The Compatible Systems Ether+ and Nuvotech NuvoLink SC arc internally terminated and have just one 25-pin SCSI port, so you must place them at the end of the chain — a real problem if you already have an internally terminated SCSI device. That the Ether+ and NuvoLink SC should share these and other features is not surprising, because Compatible Systems manufactures the hardware contained in both. The internally terminated Dove FastNet SCSI has one of the most unusual SCSI connection schemes we've ever seen: An 18-inch cable sticks out of the back, with a 25-pin plug on the end to connect to the Mac. A 25-pin port receives a SCSI cable from the next device in the chain.

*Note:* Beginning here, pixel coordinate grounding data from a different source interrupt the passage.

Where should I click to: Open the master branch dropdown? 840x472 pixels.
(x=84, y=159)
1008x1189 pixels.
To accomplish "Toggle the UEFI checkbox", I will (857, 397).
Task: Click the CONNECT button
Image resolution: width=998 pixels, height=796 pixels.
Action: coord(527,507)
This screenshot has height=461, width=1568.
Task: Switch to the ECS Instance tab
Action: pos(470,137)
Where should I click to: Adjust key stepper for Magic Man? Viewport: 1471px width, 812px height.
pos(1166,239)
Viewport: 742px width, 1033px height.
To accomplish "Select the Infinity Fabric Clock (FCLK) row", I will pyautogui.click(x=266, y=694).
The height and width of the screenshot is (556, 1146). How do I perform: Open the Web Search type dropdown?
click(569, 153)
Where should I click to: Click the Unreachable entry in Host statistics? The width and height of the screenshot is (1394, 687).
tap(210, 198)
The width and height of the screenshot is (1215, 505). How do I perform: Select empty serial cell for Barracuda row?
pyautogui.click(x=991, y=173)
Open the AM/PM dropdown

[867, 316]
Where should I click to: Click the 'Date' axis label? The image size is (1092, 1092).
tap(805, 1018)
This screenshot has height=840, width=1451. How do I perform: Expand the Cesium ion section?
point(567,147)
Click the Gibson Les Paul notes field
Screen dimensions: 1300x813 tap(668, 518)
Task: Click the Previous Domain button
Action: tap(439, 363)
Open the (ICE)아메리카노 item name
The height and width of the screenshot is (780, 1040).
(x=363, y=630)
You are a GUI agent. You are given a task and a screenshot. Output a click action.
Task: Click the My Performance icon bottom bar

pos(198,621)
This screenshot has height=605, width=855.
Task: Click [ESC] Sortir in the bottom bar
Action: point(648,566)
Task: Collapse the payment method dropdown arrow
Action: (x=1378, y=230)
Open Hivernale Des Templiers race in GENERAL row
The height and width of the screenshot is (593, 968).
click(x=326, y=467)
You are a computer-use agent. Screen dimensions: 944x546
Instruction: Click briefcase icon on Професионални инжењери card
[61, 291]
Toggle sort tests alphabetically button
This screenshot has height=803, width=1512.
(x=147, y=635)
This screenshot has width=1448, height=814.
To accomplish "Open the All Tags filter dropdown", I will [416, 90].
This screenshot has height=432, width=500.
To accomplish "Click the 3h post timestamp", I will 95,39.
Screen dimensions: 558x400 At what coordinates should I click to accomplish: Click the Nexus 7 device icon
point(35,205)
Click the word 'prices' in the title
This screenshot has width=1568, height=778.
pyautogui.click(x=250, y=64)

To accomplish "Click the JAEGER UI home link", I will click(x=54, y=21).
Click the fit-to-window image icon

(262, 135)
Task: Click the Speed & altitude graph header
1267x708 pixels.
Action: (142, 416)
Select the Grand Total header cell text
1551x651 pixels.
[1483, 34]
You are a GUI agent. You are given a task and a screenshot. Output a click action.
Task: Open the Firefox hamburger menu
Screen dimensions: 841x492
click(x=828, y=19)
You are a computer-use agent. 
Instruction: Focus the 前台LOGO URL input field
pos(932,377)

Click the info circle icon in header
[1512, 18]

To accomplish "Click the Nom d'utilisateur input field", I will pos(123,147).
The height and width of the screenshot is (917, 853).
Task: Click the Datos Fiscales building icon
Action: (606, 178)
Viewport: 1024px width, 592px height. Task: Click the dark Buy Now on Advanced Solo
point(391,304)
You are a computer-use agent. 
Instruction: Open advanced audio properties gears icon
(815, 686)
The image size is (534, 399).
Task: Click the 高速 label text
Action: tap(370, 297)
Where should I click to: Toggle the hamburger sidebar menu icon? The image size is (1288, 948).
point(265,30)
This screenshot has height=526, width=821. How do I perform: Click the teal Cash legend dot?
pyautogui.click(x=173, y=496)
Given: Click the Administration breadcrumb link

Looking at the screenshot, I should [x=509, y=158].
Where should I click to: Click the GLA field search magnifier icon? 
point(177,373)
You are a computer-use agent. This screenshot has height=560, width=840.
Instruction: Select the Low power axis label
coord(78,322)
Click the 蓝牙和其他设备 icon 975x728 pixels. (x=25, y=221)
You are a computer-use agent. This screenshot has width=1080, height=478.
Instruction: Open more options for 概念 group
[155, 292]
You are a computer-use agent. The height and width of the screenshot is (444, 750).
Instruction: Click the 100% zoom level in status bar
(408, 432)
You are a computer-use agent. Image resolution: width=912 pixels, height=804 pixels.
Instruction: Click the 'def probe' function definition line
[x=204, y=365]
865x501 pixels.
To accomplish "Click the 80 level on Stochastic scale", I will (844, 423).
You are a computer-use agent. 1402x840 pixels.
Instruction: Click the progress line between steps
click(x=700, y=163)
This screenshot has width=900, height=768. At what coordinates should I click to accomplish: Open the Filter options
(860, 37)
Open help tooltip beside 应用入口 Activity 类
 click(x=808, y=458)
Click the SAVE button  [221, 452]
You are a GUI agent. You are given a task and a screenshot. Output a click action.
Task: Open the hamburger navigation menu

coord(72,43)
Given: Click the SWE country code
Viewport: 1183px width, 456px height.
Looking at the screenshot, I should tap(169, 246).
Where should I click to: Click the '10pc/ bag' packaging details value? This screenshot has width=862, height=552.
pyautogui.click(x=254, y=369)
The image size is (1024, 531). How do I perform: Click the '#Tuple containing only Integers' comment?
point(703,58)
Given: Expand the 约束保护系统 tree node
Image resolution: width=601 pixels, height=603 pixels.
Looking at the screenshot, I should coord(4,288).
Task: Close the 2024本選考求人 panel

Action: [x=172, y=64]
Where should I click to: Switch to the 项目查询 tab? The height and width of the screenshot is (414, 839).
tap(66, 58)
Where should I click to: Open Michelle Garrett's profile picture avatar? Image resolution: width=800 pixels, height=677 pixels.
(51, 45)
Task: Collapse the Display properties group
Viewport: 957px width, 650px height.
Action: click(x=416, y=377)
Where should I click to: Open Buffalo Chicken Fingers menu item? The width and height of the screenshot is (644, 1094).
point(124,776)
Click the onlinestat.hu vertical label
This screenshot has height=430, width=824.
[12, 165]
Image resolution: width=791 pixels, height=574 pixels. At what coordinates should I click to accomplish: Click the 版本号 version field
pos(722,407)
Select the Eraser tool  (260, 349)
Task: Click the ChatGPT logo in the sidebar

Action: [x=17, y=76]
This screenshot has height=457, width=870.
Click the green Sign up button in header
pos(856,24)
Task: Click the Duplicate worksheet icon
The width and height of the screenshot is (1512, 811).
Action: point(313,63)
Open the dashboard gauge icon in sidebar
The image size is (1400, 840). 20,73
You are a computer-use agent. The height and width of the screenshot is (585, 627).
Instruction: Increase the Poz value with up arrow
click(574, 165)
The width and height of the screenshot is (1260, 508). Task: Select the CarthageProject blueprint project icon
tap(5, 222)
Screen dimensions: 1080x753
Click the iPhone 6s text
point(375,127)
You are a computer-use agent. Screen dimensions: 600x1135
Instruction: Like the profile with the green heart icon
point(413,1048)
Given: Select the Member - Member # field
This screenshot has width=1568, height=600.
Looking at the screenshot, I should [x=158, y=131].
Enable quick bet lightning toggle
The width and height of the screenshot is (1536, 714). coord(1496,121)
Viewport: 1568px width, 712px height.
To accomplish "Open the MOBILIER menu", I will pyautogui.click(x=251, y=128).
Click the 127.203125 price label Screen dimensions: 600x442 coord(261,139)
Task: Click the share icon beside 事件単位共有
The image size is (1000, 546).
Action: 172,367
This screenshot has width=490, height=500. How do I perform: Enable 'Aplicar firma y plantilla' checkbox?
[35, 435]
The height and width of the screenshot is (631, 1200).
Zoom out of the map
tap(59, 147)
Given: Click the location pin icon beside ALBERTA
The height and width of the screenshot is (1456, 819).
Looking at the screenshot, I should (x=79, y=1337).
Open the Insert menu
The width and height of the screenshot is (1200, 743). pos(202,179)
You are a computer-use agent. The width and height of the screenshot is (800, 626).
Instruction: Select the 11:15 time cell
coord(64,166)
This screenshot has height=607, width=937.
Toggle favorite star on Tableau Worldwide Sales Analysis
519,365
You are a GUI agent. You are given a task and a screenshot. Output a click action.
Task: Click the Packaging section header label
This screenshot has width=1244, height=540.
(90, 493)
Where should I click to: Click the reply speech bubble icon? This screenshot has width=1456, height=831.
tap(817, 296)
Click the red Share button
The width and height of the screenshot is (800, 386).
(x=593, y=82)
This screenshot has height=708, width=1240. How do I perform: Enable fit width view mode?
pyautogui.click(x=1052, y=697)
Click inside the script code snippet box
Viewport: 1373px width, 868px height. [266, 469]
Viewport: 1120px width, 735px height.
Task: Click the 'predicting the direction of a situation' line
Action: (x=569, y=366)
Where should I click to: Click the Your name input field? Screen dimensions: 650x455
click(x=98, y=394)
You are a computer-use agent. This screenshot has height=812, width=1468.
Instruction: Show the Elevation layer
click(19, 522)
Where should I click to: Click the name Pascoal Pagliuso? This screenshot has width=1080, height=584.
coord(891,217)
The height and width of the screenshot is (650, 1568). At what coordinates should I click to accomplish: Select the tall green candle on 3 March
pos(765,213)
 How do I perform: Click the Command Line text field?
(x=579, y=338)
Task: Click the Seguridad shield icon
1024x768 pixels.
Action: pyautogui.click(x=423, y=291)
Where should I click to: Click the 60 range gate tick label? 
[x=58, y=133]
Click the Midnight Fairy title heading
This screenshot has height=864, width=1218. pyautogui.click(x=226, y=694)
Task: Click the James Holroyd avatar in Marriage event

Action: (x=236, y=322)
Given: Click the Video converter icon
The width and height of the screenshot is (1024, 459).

Dove's FastNet SCSI is a unique device. It contains its own CPU, intended to lighten the Mac's network-processing load. Unfortunately, no AppleTalk software currently exists to take advantage of the FastNet SCSI, and it performed poorly in all our tests. We look forward to learning whether the on-board CPU can make a difference if performance-enhancing software is ever developed for it.

Networks That Sing

Source: Networks That Sing MacWorld Sep 1988

Many of the estimated nearly one million LocalTalk users have run into this popular network's major limitations: a maximum of 32 nodes on a network and greatly degraded performance when even as few as 16 users are online. Until now, it's been expensive to get to the solution — Ethernet — which easily handles 254 nodes at 40 times the data transfer rate of LocalTalk (Ethernet is so fast, a file server can perform like a resident hard disk).

Now Adaptec is offering Nodem, which it claims is the first cost-effective Ethernet connection for all SCSI-capable MS-DOS computers and Macs (all Macs except the 128K and 512K have SCSI ports). Nodem is a 2-inch-thick, modem-size box that's external to any computer — meaning that it doesn't take up an internal slot.

Nodem connects a computer's SCSI port to Ethernet's standard coaxial, or twisted pair, cabling. When you turn on the computer, Nodem's software automatically configures the computer for transparent communications using AppleTalk, NETBIOS, and OS/2 protocols — there's no need to modify any application software or any procedures.

The implications? Not only could Nodem overcome many of LocalTalk's limitations, it could provide Apple with the low-cost connectivity capability it needs to become fully integrated into business, industry, and education. It could also offer the opening that developers need to introduce the next generation of productivity software software focused not on individual users, but on groups sharing and exchanging resources and information.

An increasing number of IBM-compatible computers have SCSI interfaces. For those that don't, Adaptec provides host adapters. Nodem for the Mac is expected to be available in September for $545 for standard Ethernet cabling, or for $595 for Ethernet twisted-pair or Cheapernet. IBM versions are projected to be available in the first quarter of 1989. (Other Ethernet connection devices range in price from $699 to $1250 and are produced by Apple, Dove Computer, Kinetics, AST Research, and 3Com.)